To capture output it's easiest to use the subprocess
module, which allows you to capture the process's outputs.
Here's a fairly simple program that will get you started:
import subprocess
target = 'google.com'
ping_it = subprocess.Popen('ping ' + target,
stdout=subprocess.PIPE,
stderr=subprocess.PIPE)
out, err = ping_it.communicate()
with open("Output.txt", "w+") as fo:
fo.write(str(out))
fo.close()
If you want to read output as it is produced rather than waiting for the subprocess to terminate you can use a single subprocess.PIPE
channel and read from that, which is conveniently expressed in forms like this:
with Popen(["ping", "google.com"], stdout=PIPE) as proc:
print(proc.stdout.read())
In this example I chose to give the command as a list of arguments rather than as a simple string. This avoids having to join arguements into a string if they are already in list form.

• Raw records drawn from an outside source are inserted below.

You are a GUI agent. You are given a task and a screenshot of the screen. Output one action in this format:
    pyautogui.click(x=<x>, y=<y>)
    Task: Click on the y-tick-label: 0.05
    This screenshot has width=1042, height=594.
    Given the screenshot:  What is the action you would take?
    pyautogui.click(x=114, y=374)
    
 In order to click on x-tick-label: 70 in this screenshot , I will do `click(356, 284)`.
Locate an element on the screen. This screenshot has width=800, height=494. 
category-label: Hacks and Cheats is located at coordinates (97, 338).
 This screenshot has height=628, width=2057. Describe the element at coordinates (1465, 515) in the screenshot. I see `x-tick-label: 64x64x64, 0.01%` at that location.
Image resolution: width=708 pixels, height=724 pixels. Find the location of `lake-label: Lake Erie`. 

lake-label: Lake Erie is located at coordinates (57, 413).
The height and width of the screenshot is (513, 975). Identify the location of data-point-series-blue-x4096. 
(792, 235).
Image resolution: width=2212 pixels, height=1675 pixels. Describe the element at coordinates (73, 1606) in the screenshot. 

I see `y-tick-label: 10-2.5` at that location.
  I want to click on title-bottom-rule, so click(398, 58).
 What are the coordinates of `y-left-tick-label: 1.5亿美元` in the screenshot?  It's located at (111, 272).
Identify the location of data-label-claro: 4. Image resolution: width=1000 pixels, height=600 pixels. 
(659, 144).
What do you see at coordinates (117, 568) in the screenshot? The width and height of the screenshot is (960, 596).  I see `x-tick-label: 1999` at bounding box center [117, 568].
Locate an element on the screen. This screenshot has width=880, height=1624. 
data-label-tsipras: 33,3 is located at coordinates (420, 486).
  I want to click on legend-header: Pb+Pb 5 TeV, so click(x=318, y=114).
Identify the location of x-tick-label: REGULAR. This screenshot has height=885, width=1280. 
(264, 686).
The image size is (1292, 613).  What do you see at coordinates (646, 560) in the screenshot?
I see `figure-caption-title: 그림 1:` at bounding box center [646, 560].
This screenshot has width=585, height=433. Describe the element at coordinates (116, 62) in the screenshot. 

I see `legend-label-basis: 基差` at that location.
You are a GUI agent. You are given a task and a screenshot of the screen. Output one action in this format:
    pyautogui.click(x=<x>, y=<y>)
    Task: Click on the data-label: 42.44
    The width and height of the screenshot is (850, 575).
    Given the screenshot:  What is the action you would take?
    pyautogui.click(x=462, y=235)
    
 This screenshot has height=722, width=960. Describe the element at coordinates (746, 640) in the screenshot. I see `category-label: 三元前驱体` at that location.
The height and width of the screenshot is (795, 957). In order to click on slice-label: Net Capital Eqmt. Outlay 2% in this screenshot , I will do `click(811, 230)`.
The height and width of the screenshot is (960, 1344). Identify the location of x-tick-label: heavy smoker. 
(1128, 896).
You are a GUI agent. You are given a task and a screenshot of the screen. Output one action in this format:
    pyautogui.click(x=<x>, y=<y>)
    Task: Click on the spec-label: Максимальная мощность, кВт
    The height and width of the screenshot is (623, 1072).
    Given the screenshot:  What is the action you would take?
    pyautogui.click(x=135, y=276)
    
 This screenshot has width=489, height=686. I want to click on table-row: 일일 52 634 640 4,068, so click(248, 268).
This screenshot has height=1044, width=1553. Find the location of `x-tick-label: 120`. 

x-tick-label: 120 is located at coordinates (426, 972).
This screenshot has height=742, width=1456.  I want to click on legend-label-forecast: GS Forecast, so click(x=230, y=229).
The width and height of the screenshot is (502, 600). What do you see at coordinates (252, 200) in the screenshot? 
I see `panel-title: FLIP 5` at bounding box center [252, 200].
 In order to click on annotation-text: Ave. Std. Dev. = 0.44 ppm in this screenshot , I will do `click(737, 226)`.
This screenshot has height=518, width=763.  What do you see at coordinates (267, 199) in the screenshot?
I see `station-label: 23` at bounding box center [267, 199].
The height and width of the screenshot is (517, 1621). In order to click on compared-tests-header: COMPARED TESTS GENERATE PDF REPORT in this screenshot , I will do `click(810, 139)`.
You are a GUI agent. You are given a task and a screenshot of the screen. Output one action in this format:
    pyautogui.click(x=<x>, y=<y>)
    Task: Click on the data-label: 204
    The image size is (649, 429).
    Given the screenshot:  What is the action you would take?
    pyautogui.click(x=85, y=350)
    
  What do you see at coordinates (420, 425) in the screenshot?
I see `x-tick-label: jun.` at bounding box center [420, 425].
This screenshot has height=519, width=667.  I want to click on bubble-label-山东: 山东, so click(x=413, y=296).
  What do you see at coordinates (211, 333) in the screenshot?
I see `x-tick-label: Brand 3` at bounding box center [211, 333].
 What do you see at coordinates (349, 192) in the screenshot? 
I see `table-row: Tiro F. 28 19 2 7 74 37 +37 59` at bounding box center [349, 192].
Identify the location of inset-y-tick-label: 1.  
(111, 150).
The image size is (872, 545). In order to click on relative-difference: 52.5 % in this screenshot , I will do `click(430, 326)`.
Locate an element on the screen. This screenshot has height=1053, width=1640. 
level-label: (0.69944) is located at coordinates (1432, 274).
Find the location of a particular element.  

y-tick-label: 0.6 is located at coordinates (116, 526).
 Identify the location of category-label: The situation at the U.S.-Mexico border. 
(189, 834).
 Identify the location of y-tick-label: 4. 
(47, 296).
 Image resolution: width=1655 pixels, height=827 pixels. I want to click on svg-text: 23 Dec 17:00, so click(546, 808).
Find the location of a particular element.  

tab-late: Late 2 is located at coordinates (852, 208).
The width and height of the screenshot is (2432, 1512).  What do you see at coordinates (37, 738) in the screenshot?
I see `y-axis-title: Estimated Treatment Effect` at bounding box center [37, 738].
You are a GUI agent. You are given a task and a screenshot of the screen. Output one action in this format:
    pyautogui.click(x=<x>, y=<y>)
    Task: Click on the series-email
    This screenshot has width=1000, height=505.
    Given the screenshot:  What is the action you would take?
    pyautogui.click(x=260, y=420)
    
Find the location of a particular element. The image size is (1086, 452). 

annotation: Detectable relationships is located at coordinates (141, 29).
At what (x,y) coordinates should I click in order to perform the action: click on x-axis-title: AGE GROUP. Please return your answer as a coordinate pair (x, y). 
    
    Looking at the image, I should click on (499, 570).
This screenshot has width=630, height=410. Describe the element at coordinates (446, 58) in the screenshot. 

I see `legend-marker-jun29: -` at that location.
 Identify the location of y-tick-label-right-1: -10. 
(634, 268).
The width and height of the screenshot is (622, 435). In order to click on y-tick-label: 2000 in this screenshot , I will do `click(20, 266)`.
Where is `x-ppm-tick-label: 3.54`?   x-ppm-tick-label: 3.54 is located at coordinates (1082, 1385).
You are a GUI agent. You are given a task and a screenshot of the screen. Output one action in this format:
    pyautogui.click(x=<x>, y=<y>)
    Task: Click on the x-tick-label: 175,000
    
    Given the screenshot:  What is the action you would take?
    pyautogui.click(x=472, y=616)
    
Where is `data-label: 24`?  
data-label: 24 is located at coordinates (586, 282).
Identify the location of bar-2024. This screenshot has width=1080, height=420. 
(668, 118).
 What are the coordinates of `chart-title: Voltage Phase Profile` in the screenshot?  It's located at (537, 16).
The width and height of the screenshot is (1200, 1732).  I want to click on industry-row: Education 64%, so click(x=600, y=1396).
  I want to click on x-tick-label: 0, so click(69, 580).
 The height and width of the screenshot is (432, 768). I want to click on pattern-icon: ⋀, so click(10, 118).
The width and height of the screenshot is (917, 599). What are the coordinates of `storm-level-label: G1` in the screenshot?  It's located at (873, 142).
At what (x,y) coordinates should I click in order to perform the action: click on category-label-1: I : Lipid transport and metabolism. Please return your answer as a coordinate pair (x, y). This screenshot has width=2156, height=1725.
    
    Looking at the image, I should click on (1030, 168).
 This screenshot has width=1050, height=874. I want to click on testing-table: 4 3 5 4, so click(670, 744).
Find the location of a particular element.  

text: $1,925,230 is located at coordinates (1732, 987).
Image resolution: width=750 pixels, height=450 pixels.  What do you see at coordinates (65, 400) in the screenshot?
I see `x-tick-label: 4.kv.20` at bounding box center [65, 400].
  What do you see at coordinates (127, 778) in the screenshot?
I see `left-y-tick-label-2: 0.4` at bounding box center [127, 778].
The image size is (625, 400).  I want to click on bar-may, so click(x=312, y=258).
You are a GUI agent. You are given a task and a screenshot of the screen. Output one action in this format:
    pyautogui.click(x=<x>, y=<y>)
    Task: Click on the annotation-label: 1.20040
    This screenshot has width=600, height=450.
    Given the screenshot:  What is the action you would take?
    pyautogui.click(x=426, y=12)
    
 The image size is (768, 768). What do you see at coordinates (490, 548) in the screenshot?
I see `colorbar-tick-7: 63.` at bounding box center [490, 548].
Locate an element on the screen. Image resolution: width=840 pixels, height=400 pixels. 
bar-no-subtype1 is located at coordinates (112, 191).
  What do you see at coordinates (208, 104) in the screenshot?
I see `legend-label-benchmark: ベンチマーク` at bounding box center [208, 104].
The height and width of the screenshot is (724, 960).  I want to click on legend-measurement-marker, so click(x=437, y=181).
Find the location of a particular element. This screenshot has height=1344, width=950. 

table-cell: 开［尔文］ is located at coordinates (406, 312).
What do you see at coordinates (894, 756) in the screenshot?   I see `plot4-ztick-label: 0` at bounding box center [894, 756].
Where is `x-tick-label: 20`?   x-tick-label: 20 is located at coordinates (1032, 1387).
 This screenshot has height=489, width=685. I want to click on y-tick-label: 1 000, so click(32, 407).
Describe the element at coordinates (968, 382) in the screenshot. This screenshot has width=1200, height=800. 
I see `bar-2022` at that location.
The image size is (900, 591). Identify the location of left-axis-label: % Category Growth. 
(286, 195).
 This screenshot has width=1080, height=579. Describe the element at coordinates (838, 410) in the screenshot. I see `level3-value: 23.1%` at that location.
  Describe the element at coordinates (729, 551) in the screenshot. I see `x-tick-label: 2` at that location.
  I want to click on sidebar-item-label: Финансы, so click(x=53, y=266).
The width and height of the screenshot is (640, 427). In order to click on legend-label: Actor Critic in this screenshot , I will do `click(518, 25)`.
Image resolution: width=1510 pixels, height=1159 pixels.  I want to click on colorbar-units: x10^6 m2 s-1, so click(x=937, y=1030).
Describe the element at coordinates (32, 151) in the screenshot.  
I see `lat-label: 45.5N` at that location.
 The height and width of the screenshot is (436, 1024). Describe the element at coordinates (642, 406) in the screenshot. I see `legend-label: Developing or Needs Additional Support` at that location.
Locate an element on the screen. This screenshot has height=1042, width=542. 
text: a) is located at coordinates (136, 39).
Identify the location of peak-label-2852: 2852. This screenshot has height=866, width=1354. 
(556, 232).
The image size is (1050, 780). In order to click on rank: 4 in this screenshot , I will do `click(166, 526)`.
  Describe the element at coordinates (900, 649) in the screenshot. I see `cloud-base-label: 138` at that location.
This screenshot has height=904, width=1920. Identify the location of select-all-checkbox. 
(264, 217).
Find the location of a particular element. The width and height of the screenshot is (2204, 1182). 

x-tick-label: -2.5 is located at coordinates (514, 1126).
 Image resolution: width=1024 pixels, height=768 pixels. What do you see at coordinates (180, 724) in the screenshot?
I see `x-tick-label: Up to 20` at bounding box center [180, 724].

Note that when interacting with subprocesses in this way it's possible for the subprocess to get in a blocked state because either stdout or stderr has filled up its output buffer space. If your program then tries to read from the other channel that will create a deadlock, where each process is waiting for the other to do something. To avoid this you can make stderr a temporary file, then verify after subprocess completion that the file contains nothing of significance (and, ideally, remove it).